* **TASK BRIEF**:
Only the lines below between the ones containing "This screenshot has width=111, height=242." and "The image size is (741, 332).", inclusive, are to be reproduced, each exactly as it stands.
┄┄┄┄┄┄┄┄┄┄┄┄┄┄┄┄┄┄┄┄
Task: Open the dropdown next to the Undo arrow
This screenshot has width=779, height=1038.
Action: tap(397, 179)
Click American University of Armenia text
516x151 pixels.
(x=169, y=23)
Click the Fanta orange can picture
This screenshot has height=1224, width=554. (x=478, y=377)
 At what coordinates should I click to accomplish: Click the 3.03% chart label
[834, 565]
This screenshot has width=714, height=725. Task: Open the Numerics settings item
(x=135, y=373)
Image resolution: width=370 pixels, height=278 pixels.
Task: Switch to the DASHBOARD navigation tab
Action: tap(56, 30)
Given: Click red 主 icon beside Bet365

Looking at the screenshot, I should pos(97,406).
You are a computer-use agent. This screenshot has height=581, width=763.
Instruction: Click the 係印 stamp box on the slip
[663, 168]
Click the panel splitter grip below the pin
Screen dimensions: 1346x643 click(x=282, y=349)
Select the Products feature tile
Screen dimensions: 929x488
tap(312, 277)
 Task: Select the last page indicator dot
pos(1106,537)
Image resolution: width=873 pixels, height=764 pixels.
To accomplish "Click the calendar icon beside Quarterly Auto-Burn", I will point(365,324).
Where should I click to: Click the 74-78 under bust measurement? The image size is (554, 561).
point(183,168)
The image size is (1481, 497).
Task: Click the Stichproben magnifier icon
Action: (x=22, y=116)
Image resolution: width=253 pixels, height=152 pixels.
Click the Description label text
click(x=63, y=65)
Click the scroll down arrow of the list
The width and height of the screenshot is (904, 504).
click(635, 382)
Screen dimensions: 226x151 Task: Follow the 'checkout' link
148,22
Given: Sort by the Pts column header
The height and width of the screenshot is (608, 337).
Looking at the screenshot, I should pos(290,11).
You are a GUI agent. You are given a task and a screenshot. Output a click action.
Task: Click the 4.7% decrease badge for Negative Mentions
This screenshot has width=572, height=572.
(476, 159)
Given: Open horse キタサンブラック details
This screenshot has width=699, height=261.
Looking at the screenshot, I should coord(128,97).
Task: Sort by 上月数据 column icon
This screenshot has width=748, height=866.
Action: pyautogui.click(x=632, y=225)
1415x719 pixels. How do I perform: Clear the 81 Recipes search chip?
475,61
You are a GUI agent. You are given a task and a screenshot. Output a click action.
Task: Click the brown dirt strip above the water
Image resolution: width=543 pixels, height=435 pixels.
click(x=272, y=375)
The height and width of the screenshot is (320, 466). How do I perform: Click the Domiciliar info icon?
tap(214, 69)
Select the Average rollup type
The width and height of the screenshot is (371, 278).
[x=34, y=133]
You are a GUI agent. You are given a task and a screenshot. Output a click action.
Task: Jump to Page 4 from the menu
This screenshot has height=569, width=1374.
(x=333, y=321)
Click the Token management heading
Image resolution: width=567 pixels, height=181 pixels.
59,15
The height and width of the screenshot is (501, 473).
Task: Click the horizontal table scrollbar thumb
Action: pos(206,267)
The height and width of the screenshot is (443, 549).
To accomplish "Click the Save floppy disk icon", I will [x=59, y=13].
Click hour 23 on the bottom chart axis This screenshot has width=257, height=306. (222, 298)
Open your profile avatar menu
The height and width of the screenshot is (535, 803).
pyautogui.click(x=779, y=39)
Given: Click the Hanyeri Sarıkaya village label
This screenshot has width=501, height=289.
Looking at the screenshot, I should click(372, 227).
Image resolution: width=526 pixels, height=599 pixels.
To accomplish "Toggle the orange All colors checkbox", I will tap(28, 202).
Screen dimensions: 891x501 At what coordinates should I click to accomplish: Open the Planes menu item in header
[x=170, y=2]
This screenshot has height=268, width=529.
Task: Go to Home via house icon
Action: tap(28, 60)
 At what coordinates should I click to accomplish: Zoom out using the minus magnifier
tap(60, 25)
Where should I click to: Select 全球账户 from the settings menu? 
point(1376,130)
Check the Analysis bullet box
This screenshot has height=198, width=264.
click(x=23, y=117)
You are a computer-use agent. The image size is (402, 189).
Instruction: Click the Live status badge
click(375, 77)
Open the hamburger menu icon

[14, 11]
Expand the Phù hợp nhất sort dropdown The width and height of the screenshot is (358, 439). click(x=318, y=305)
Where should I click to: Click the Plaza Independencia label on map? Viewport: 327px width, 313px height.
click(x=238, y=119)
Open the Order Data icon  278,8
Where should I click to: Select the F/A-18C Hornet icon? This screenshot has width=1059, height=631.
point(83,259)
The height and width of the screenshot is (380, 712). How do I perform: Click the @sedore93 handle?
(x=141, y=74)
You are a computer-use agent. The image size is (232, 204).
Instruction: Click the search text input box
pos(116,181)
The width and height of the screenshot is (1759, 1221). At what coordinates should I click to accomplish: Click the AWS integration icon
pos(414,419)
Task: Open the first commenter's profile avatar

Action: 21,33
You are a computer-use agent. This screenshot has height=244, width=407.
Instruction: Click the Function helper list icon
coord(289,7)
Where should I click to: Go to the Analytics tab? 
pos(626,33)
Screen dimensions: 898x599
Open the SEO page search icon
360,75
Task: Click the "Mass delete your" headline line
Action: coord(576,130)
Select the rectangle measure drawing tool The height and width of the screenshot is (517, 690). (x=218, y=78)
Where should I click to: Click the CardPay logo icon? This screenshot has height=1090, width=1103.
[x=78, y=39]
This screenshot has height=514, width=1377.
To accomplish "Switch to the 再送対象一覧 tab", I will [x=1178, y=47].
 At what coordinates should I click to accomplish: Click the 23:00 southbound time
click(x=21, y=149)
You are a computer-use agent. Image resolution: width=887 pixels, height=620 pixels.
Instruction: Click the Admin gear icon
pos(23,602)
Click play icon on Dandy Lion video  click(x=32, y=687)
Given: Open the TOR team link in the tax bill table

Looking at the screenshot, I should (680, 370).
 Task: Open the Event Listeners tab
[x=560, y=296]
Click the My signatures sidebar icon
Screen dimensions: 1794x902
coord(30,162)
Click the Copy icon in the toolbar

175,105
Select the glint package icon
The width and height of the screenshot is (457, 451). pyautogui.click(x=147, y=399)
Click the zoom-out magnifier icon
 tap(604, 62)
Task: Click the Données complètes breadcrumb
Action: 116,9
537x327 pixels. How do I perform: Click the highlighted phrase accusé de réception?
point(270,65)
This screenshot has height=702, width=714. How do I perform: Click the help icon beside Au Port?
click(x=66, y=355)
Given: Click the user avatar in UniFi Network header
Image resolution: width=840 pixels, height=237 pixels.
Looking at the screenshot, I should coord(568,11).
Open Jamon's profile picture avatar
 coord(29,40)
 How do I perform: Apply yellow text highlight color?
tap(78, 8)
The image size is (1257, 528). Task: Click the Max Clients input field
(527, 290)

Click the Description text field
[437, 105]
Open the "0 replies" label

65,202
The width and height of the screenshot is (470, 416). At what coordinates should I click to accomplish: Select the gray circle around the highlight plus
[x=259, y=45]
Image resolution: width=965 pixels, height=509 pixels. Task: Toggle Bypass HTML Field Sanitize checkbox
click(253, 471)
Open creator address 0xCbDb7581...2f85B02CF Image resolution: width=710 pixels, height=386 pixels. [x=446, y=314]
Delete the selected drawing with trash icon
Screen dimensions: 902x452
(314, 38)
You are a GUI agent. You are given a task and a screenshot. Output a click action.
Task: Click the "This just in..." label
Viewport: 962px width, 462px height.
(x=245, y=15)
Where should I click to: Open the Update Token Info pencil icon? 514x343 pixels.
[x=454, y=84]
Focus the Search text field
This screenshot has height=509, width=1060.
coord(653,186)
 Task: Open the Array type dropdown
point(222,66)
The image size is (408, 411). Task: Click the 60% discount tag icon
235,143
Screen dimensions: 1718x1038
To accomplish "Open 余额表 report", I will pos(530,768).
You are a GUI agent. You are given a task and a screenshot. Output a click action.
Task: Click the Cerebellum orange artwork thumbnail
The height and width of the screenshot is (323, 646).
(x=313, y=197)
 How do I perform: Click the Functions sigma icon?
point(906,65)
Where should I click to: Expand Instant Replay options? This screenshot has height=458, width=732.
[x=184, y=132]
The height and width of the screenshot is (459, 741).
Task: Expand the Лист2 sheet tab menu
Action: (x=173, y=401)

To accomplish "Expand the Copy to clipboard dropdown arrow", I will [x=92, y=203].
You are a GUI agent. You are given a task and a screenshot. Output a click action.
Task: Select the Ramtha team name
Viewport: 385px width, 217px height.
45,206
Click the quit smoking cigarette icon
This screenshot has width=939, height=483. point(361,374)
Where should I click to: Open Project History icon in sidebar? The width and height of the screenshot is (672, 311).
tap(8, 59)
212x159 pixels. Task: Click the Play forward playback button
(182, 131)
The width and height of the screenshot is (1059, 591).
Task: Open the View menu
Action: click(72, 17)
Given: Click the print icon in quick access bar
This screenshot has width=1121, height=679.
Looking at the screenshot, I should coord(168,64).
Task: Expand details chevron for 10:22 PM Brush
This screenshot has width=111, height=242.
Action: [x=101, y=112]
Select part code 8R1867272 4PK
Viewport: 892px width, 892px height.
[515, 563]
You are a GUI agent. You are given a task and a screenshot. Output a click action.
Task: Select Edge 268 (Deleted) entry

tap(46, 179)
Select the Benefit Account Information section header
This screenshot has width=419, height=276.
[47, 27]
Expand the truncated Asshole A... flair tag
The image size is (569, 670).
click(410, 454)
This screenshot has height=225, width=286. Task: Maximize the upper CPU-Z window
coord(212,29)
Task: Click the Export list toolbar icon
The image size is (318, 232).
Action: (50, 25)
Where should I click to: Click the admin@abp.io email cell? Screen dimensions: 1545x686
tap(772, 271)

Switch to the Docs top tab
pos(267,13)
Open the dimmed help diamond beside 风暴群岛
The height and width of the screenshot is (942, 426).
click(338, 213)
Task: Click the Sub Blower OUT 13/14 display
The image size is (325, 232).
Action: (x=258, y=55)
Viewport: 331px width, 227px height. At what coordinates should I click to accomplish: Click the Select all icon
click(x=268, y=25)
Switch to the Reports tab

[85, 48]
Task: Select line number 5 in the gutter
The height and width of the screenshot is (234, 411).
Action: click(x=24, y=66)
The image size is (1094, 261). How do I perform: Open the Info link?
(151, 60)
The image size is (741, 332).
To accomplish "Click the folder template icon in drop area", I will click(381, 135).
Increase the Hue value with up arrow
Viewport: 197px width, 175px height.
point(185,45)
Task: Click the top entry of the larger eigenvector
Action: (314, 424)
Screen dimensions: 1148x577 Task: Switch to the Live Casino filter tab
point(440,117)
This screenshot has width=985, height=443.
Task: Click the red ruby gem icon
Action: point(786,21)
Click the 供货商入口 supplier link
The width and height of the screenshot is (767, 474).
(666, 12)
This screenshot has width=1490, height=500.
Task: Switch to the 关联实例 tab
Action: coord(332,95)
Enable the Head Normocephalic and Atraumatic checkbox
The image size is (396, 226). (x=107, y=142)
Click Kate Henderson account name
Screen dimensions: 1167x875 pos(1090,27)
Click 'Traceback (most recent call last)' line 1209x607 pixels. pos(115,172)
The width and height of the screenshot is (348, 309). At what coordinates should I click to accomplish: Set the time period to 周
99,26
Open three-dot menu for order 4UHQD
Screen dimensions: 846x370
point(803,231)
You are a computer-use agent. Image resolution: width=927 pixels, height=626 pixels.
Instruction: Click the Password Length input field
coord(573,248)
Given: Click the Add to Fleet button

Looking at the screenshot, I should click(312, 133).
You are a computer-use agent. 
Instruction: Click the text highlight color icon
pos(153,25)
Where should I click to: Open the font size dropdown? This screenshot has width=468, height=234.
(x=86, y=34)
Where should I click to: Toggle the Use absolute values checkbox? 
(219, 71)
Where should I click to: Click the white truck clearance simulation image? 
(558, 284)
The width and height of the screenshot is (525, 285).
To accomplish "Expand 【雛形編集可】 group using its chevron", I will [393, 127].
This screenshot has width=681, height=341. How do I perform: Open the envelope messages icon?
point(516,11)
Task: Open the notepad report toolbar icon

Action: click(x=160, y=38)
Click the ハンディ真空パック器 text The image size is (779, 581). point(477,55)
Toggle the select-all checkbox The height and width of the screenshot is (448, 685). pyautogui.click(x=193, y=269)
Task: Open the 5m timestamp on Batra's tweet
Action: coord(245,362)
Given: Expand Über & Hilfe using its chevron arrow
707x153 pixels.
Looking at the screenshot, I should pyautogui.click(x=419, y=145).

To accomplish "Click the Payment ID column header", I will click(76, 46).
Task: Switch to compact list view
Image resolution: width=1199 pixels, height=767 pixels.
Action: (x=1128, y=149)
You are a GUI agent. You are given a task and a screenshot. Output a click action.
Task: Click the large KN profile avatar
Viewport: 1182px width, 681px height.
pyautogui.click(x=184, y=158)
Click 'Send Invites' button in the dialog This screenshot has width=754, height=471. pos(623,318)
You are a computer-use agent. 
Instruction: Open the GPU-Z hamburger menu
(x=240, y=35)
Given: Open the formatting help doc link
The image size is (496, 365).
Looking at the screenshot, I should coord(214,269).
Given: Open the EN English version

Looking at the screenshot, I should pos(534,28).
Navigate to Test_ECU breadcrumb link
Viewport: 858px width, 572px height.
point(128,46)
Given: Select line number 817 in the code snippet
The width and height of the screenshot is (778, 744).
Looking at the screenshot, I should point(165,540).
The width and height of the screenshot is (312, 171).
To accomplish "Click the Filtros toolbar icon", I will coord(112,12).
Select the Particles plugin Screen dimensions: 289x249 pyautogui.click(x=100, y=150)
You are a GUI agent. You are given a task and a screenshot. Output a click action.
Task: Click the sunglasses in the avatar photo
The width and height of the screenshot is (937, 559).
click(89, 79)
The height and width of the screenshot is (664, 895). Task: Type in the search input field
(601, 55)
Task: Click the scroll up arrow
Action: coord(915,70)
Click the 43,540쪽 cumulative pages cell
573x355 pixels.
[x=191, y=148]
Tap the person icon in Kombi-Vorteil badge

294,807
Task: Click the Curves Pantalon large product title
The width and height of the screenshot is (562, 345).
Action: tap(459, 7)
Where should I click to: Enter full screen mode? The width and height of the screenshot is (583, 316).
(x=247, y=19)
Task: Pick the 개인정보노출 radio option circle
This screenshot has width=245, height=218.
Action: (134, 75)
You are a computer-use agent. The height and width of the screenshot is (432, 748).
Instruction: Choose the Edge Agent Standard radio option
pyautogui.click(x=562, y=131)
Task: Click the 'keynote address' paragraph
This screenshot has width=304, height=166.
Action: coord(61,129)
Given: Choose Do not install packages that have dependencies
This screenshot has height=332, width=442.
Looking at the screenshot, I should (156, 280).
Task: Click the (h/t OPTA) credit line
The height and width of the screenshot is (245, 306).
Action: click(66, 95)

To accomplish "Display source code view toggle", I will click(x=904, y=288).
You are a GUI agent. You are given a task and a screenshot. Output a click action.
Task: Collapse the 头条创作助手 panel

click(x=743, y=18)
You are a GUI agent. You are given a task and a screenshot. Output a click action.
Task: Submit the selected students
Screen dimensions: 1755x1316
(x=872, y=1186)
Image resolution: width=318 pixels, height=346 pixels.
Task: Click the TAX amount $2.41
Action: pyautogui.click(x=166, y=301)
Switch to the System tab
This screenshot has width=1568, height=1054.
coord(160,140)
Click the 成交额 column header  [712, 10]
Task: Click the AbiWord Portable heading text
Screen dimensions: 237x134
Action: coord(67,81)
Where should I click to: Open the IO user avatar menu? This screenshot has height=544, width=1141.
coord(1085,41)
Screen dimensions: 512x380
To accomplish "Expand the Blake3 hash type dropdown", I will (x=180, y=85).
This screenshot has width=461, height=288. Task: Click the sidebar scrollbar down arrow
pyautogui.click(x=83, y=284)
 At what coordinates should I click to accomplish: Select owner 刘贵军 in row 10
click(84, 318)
┄┄┄┄┄┄┄┄┄┄┄┄┄┄┄┄┄┄┄┄
* **RESPONSE AREA**:
This screenshot has width=111, height=242.
Action: [x=101, y=112]
Select part code 8R1867272 4PK
Viewport: 892px width, 892px height.
[515, 563]
You are a GUI agent. You are given a task and a screenshot. Output a click action.
Task: Select Edge 268 (Deleted) entry

tap(46, 179)
Select the Benefit Account Information section header
This screenshot has width=419, height=276.
[47, 27]
Expand the truncated Asshole A... flair tag
The image size is (569, 670).
click(410, 454)
This screenshot has height=225, width=286. Task: Maximize the upper CPU-Z window
coord(212,29)
Task: Click the Export list toolbar icon
The image size is (318, 232).
Action: (50, 25)
Where should I click to: Click the admin@abp.io email cell? Screen dimensions: 1545x686
tap(772, 271)

Switch to the Docs top tab
pos(267,13)
Open the dimmed help diamond beside 风暴群岛
The height and width of the screenshot is (942, 426).
click(338, 213)
Task: Click the Sub Blower OUT 13/14 display
The image size is (325, 232).
Action: (x=258, y=55)
Viewport: 331px width, 227px height. At what coordinates should I click to accomplish: Click the Select all icon
click(x=268, y=25)
Switch to the Reports tab

[85, 48]
Task: Select line number 5 in the gutter
The height and width of the screenshot is (234, 411).
Action: click(x=24, y=66)
The image size is (1094, 261). How do I perform: Open the Info link?
(151, 60)
The image size is (741, 332).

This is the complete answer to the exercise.